Sukhotin algorithm for vowel recognition

DFS346 · Post by **DFS346** » Fri Oct 20, 2023 1:22 pm

Member bi3mw of the Voynich Ninja forum drew my attention to a Python code for vowel recognition, based on the algorithm of Sukhotin. The author is @nezzcarth from the German Python forum.
https://www.voynich.ninja/thread-3901-p ... l#pid52879

With a view to applying the code to the Voynich manuscript, I selected the v101 transliteration. There were at least two issues to address, as follows:
• The online Python editor that I am using (at https://brython.info/tests/editor.html?lang=en) will accept up to about four pages of v101 text; whereas, since the Sukhotin algorithm is a statistical concept, it would be preferable to use longer sequences of text.
• The code apparently does not distinguish between upper and lower case in the text; whereas the v101 transliteration uses upper case for several common glyphs, notably those transliterated as A, C and H.

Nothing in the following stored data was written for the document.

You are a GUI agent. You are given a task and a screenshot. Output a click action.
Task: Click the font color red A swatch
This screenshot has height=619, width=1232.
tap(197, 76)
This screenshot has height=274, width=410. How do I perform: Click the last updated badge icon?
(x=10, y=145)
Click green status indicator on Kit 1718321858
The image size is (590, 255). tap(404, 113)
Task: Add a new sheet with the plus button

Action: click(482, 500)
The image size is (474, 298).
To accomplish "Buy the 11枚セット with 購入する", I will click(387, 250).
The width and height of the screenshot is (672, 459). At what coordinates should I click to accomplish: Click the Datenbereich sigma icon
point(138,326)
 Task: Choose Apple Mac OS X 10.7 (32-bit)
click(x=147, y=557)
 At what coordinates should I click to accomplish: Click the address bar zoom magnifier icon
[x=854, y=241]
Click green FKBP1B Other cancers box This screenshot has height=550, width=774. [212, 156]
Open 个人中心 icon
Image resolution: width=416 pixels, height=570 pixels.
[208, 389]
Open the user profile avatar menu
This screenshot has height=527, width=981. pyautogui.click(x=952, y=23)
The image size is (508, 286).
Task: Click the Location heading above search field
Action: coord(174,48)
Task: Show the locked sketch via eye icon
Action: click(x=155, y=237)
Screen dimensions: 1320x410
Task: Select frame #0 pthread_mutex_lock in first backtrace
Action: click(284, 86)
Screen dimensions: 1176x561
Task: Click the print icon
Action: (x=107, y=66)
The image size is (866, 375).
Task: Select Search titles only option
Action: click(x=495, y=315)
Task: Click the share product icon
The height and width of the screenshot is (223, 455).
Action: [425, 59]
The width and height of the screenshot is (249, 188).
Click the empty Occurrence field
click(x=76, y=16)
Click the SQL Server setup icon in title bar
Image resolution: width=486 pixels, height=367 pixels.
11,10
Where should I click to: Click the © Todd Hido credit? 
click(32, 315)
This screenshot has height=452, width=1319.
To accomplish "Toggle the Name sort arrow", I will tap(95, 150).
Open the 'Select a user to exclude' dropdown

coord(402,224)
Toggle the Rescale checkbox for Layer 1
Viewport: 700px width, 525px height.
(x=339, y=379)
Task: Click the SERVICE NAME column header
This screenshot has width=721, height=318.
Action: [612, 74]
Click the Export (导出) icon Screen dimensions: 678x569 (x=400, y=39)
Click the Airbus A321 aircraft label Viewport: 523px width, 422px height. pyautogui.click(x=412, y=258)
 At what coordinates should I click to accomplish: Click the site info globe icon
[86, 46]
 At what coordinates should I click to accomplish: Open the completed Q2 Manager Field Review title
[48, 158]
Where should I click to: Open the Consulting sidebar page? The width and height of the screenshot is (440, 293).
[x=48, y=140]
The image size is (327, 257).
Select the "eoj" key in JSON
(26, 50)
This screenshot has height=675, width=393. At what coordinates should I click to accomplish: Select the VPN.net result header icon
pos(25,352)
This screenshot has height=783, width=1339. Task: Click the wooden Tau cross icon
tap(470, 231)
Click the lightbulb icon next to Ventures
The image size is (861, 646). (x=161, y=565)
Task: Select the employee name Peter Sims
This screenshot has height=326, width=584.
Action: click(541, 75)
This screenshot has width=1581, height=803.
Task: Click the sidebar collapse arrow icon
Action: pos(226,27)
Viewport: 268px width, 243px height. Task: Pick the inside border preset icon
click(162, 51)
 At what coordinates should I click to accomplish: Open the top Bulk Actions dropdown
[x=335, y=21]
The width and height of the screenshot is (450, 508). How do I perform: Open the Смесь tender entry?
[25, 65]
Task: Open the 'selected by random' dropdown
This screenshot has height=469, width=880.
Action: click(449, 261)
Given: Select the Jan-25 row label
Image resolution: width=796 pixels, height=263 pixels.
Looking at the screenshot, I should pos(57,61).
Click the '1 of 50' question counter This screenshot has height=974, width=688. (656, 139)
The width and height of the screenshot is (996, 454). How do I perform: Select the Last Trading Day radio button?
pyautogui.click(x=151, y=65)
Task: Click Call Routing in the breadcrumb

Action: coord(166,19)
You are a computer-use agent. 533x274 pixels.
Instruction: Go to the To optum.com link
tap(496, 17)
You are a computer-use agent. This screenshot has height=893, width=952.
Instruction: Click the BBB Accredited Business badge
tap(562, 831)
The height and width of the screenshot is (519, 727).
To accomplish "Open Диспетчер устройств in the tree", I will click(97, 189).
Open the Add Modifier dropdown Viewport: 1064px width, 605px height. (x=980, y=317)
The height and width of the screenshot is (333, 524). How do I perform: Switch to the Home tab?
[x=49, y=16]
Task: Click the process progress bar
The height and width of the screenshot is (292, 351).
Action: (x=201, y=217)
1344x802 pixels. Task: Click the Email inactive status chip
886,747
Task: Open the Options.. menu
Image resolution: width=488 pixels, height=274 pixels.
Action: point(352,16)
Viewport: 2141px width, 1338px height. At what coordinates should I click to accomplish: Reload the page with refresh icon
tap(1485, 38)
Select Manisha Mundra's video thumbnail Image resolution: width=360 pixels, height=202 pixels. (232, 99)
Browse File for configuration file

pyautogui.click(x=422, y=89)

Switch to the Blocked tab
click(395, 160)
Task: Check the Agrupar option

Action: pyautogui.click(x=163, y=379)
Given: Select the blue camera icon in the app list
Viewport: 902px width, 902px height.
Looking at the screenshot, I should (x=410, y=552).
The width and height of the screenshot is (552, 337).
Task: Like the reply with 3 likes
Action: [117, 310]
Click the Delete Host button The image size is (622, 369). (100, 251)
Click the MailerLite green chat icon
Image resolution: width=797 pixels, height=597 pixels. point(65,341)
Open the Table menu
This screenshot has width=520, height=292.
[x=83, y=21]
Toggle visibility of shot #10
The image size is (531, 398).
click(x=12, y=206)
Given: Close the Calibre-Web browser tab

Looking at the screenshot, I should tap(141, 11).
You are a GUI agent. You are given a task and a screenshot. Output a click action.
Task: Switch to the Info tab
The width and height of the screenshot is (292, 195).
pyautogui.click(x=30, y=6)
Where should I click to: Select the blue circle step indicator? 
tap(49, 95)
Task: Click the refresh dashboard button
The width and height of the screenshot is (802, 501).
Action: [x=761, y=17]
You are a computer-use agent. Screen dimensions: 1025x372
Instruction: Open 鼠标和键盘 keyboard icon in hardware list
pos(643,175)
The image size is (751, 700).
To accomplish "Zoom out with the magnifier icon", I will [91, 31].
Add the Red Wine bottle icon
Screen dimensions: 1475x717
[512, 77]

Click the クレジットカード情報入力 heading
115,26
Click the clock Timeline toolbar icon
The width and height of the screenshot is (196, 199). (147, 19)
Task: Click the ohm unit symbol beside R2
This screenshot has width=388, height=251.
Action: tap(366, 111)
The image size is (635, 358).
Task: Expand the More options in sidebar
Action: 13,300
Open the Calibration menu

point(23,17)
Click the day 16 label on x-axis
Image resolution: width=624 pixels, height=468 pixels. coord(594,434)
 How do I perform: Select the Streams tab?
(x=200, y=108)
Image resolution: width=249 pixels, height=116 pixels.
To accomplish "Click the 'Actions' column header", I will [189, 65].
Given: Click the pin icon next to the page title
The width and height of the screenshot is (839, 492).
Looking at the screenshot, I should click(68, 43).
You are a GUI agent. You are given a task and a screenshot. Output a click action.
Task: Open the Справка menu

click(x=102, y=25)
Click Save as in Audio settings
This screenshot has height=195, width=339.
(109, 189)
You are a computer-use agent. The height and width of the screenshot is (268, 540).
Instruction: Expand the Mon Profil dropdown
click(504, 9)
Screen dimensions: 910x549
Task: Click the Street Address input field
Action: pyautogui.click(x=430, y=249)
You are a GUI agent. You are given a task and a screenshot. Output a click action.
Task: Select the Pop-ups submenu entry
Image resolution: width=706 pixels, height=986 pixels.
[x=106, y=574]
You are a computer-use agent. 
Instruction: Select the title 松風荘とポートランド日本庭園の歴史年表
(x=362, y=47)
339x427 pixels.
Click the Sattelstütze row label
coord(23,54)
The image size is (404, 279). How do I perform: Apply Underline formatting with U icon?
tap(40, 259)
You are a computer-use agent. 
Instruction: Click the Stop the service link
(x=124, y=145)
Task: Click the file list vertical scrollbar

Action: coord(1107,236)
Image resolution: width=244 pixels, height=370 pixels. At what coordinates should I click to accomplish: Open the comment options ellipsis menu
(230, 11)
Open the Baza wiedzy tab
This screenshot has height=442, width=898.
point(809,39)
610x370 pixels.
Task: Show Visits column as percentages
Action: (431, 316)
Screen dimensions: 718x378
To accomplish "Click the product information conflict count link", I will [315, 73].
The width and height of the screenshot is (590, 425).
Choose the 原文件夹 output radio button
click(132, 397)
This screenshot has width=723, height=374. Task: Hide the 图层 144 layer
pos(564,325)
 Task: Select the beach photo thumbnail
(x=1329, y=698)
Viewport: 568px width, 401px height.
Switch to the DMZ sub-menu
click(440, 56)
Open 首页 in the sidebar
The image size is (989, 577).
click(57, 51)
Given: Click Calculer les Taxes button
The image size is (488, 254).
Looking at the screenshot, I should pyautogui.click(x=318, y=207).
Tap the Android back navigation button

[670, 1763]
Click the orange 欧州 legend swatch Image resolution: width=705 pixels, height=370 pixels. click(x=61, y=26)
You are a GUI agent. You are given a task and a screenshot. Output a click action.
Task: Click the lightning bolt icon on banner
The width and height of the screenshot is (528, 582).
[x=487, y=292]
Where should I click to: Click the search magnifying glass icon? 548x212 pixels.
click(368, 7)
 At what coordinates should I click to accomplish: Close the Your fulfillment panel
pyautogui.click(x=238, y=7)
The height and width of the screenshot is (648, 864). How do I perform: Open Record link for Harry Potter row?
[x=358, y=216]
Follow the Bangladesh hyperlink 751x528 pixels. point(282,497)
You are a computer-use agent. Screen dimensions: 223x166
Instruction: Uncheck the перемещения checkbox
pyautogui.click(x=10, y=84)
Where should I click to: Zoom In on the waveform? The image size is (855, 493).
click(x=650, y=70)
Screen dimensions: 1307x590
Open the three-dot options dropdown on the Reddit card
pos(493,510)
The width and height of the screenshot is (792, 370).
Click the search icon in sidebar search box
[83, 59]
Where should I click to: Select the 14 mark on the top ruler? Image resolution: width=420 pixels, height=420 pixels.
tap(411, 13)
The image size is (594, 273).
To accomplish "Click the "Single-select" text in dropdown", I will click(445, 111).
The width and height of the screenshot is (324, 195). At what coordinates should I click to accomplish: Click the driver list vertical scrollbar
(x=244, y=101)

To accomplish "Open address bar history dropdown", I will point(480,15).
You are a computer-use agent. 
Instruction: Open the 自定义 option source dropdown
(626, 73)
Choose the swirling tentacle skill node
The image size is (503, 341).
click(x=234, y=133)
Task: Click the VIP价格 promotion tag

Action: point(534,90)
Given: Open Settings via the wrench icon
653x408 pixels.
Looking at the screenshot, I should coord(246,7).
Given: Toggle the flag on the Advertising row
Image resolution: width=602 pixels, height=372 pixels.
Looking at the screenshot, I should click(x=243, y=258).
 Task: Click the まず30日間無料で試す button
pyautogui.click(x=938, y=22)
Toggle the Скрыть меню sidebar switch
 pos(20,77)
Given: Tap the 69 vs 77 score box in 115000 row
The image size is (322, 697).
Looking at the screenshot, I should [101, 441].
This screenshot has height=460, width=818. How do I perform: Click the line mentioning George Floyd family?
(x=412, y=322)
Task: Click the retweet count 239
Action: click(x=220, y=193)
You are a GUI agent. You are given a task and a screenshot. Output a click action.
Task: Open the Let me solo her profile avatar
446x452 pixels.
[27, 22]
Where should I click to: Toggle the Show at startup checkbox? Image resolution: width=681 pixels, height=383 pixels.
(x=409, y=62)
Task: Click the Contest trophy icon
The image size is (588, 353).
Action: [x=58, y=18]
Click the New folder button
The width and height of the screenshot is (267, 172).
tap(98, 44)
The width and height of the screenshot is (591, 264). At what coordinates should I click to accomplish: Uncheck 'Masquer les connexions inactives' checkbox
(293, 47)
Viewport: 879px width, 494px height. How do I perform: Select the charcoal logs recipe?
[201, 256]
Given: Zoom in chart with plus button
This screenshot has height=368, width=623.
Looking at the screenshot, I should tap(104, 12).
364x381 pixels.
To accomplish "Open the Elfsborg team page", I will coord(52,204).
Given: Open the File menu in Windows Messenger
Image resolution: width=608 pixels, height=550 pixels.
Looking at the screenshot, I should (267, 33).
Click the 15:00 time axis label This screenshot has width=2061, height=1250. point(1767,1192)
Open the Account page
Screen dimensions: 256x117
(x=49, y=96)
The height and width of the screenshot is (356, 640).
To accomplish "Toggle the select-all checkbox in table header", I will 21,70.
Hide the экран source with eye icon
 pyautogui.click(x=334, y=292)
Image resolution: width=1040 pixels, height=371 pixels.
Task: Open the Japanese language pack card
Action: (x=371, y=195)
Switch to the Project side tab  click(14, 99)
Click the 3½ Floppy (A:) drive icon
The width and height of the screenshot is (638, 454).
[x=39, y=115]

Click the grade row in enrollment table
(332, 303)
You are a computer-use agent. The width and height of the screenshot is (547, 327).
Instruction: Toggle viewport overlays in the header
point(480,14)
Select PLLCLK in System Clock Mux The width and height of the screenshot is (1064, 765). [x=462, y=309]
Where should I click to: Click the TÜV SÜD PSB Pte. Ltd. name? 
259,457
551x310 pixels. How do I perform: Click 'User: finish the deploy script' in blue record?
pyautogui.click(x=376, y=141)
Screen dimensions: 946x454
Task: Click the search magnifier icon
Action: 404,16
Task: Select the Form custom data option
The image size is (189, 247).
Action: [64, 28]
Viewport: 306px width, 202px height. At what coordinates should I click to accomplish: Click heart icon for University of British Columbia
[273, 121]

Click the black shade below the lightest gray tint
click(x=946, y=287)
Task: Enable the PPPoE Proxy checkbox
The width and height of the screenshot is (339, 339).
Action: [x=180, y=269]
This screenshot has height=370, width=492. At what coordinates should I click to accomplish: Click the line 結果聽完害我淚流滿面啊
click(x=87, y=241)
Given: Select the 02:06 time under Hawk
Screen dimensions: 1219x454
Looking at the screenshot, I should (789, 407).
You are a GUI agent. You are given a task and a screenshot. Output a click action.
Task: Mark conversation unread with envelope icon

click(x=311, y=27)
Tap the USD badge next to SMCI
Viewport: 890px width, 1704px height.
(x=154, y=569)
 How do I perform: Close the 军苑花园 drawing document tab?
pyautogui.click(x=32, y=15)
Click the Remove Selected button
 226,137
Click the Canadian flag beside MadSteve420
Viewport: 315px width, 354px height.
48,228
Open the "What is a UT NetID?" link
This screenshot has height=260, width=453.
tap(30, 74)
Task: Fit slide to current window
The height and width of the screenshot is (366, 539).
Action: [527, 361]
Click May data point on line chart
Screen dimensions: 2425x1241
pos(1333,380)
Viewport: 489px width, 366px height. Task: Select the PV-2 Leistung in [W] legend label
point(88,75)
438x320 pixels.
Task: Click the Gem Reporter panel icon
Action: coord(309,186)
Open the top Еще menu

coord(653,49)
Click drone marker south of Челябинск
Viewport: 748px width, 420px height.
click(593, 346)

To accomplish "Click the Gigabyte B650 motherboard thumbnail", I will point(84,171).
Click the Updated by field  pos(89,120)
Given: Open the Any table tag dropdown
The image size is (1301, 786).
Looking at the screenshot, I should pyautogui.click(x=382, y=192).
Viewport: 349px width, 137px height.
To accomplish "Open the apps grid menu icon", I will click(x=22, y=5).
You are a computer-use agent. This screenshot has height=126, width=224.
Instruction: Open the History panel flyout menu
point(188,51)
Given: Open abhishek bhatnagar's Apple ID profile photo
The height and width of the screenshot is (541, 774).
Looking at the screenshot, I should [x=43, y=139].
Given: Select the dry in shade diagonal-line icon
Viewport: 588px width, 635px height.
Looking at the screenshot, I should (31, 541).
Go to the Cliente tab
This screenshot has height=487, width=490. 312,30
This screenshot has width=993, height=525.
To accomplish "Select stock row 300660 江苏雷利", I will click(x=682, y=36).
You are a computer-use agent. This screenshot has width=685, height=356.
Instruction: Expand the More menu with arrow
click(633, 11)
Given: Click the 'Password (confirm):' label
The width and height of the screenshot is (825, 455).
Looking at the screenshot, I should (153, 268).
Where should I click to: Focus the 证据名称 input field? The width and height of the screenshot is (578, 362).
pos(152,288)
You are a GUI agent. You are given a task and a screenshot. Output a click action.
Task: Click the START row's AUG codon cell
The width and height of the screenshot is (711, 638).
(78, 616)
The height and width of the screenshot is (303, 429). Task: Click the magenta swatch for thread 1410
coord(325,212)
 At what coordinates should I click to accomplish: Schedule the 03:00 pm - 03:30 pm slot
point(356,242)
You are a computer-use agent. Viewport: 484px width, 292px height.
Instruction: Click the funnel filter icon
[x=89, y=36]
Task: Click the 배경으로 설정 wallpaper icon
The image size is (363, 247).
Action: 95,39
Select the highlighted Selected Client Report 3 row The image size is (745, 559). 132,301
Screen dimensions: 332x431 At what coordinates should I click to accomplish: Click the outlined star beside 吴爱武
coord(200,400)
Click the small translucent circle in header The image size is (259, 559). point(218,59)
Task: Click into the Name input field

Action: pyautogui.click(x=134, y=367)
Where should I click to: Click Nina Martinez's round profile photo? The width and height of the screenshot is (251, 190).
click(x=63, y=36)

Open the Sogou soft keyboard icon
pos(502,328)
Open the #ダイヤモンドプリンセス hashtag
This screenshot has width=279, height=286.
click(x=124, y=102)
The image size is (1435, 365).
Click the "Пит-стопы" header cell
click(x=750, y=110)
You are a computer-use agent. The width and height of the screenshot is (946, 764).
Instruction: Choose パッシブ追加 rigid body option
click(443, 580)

I therefore modified the v101 transliteration, by making the following replacements of keyboard assignments:
A => â, C => ĉ, E => ê, G => ĝ, H => ĥ, I => î, K => ķ, N => ń, S => ŝ, Y => ŷ, Z => ź.
This enabled the code to distinguish the common glyphs which have upper-case assignments in v101; those that remain (for example B, D, F etc) are relatively rare.

DFS346 · Post by **DFS346** » Fri Oct 20, 2023 1:23 pm

Taking an example of a possible precursor language, the frequencies of the vowels in medieval Italian (as per the OVI corpus) are as follows:
E 12.7% (excluding È and É)
A 10.0%
I 9.4%
O 9.3%
U 2.8% (excluding U appearing as part of QU).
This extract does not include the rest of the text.